Key red flags + key strengths

Strengths:

  1. Strong Margins: Gross margins near 45% are excellent for this sector, proving pricing power.
  2. Cash Conversion: Generating significantly more operating cash than net income shows high earnings quality.
  3. Liquidity: A cash position of ~$2 billion provides a strong buffer against economic shocks.

Risks:

  1. Low Growth: Revenue growth is sluggish (1-4%), meaning upside depends on efficiency rather than booming demand.
  2. Absolute Debt: carrying ~$8.8 billion in debt is a long-term obligation that requires steady cash flow to service, though currently well-managed.

Overall: The foundation looks stable because the company combines utility-like consistency with strong margins and disciplined cash management.

Factor Analysis

  • Balance Sheet Strength

    Pass

    Leverage is moderate and interest obligations are covered more than 10x over by operating profits.

    The company carries a total debt load of roughly $8.83 billion. However, with a cash balance of $1.96 billion, the Net Debt position is manageable. The Debt-to-EBITDA ratio is listed at roughly 2.19, which is Average (within ±10%) for industrial gas and process service companies that typically carry leverage to fund infrastructure. Importantly, the Interest Coverage is robust; with EBIT of $799.5 million and interest expense of roughly $75 million, the company covers its interest payments over 10 times, well above the danger zone.

  • Margin Durability

    Pass

    Gross margins have expanded year-over-year, proving the company has pricing power to offset inflation.
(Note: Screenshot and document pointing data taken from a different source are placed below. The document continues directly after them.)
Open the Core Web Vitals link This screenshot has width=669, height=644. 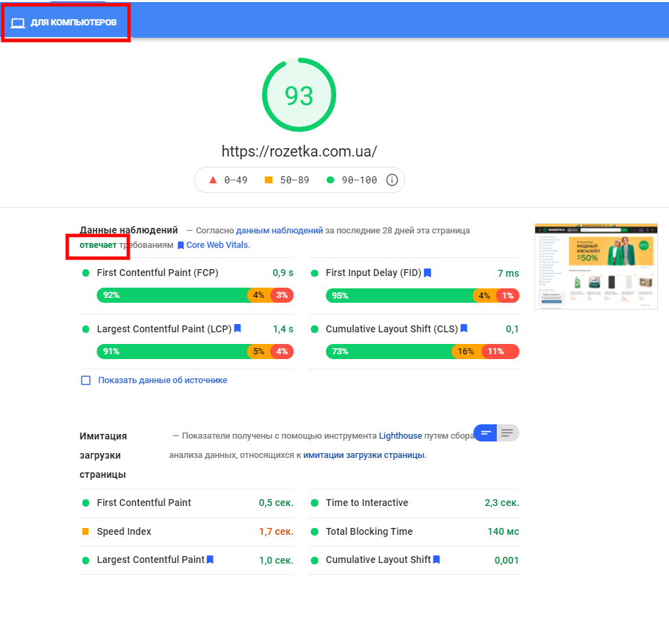pyautogui.click(x=218, y=245)
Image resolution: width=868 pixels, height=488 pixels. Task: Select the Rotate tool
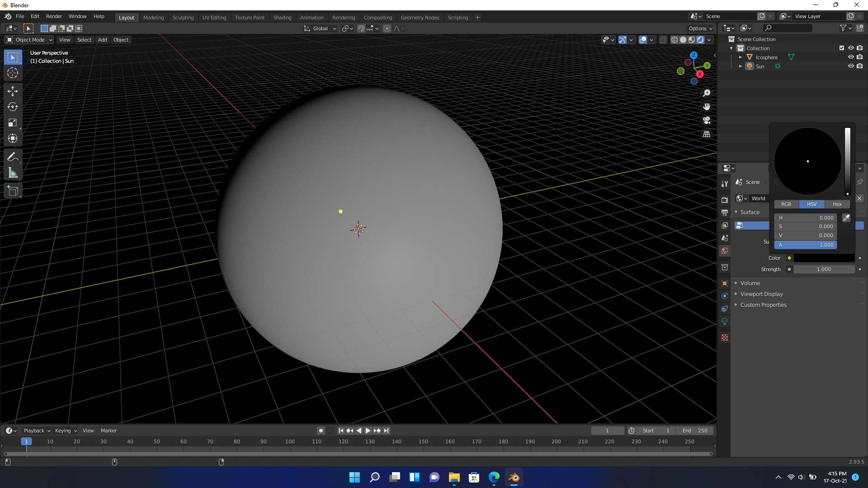13,107
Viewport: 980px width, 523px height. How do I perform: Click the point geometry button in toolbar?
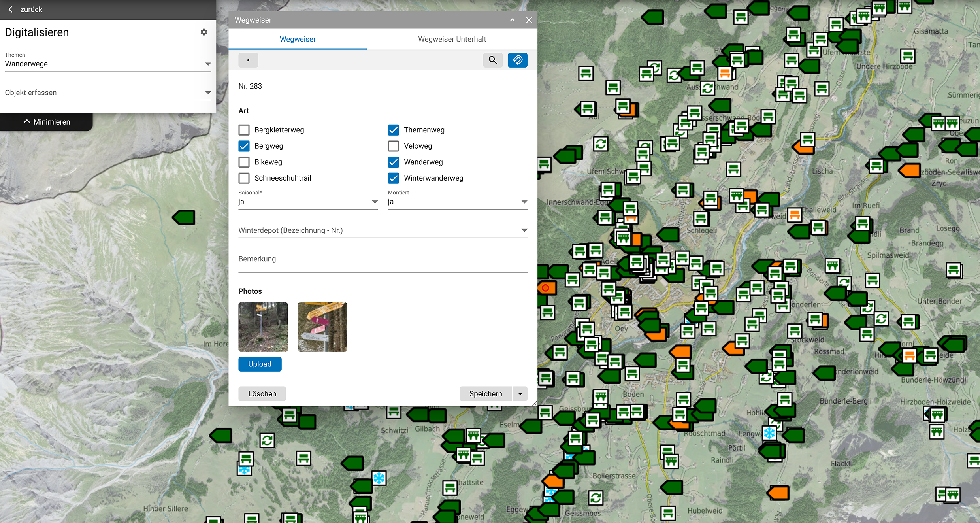[248, 60]
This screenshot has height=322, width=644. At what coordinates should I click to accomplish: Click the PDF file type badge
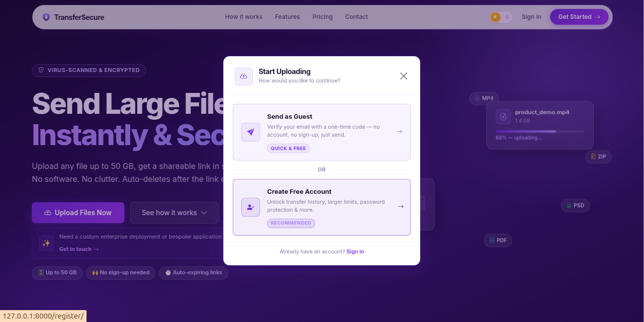click(x=498, y=240)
    Ecolab's Gross Margin currently stands at roughly 44.8%, up from 43.5% in the last annual report. This expansion is a critical indicator of strength. While many peers in the Chemicals sector struggle with volatile feedstock costs, Ecolab's ability to pass these costs on to customers places its margin profile as Strong (roughly 10-20% better than standard bulk chemical producers who often see margins in the 20-30% range). Operating margins have also remained steady near 19%.

  • Returns On Capital

    Pass

    Return on Equity is high at roughly 25%, showing efficient use of shareholder capital.
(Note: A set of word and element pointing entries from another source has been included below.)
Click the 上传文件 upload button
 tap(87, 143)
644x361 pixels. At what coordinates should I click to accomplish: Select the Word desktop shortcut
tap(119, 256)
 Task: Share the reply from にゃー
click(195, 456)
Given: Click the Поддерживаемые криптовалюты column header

    Ecolab generates a Return on Equity (ROE) of roughly 24.7% and a Return on Capital (ROIC) of roughly 10.8%. Compared to the wider Basic Materials/Chemicals sector, this ROE is Strong (often >20% better than the industry average which hovers in the mid-teens). This indicates management is highly effective at deploying capital into its service networks and on-site plants to generate shareholder value, despite the capital-intensive nature of the business.
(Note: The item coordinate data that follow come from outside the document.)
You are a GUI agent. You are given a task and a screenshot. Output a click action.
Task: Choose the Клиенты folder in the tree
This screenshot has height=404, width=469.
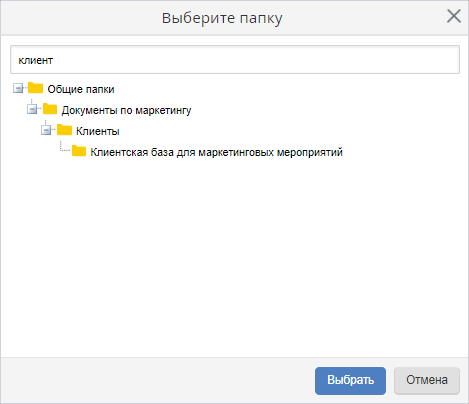(98, 131)
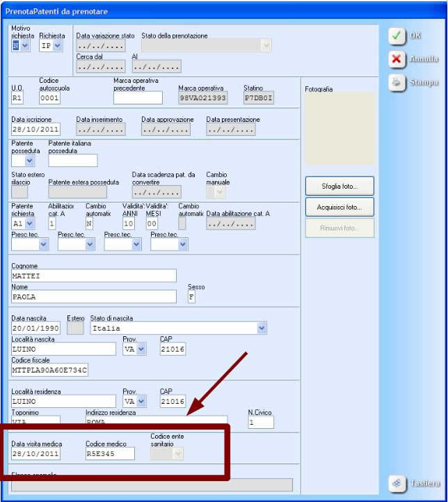
Task: Expand the Stato di nascita dropdown
Action: 262,328
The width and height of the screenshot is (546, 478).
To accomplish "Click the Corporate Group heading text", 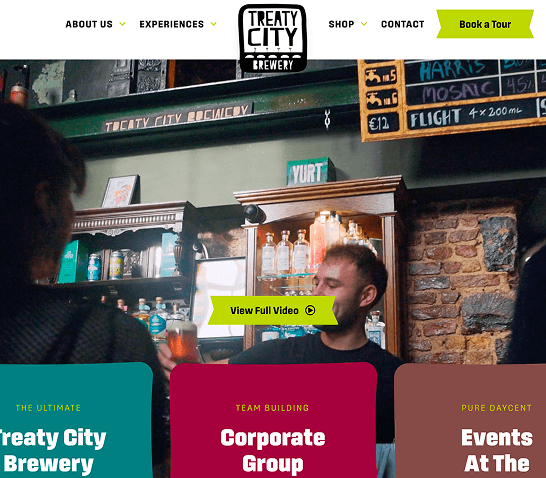I will pyautogui.click(x=273, y=451).
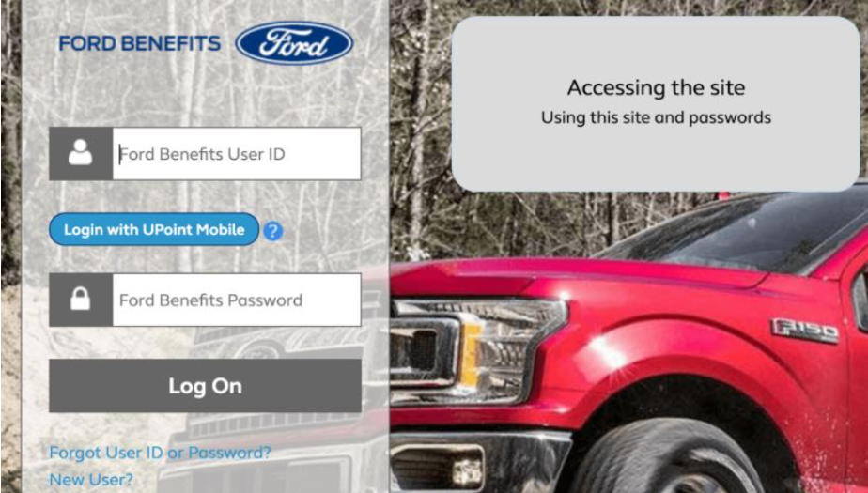Image resolution: width=868 pixels, height=493 pixels.
Task: Click the F150 fender badge
Action: [x=804, y=331]
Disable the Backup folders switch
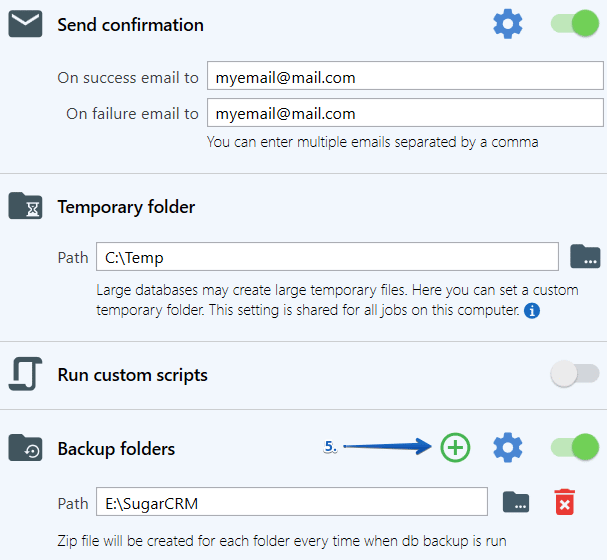The image size is (607, 560). (575, 447)
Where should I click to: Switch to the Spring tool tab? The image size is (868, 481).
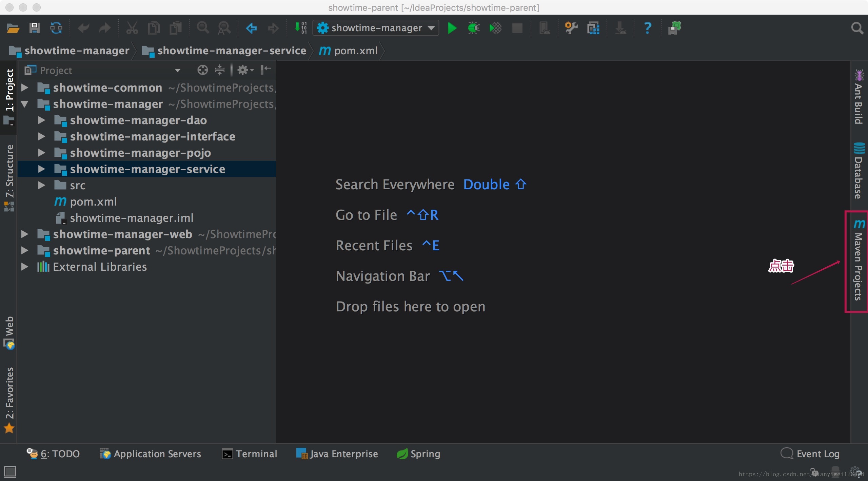click(418, 454)
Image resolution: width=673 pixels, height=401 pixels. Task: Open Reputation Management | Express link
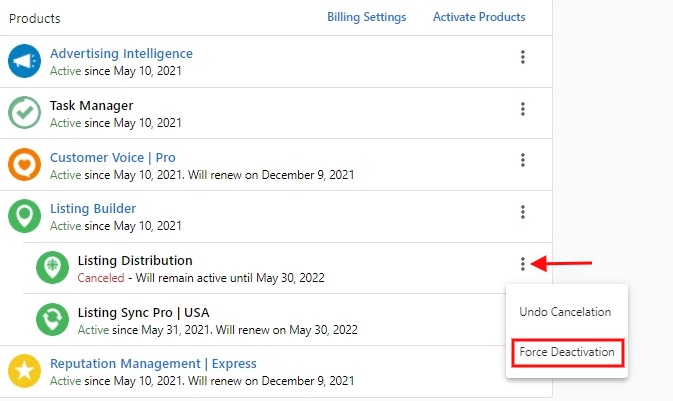[x=153, y=364]
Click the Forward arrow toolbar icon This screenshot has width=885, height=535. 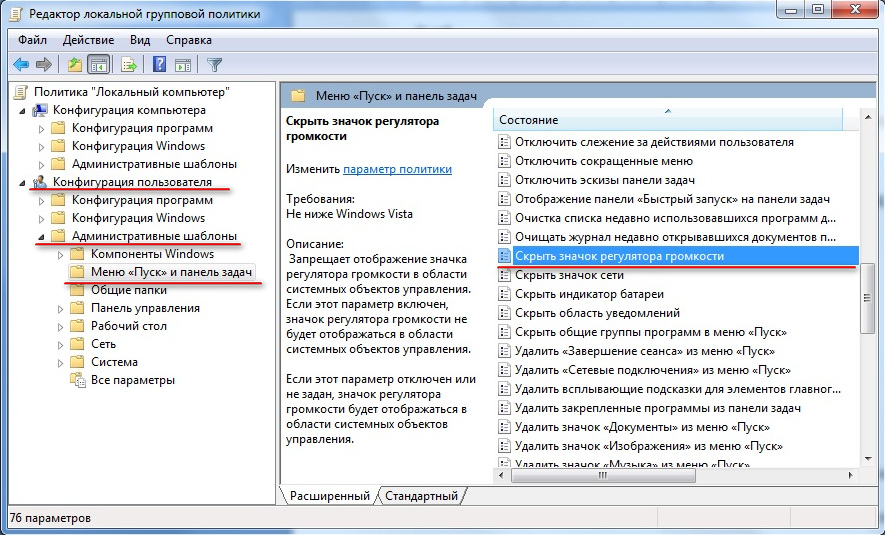tap(43, 65)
  • Cash Conversion Discipline

    Pass

    The company converts significantly more than 100% of its reported net income into operating cash flow, indicating exceptional earnings quality.

    Ecolab demonstrates superior cash discipline. In Q3 2025, the company reported Net Income of $585 million but generated Operating Cash Flow of $791 million. This indicates that accounting profits are backed by actual cash inflows, a sign of a healthy business. Free Cash Flow ($529.7 million) easily covers capital expenditures ($261.6 million). Compared to the Chemicals & Agricultural Inputs sector, where working capital can often trap cash, Ecolab's ability to consistently generate positive FCF is Strong (typically >10% better than peers who struggle with inventory cycles).

  • Pricing And Volume

    Pass

    Revenue growth is positive but slow, driven more by pricing strength than unit volume expansion.

    Revenue growth in the last two quarters has been modest, ranging from roughly 0.99% to 4.16%. This is Average to slightly Weak compared to high-growth periods but aligns with the mature nature of the industrial services sub-industry. The disparity between modest revenue growth and expanding margins suggests growth is driven by pricing (higher value per unit) rather than a surge in volume. While not explosive, the growth is stable enough to support the financial model.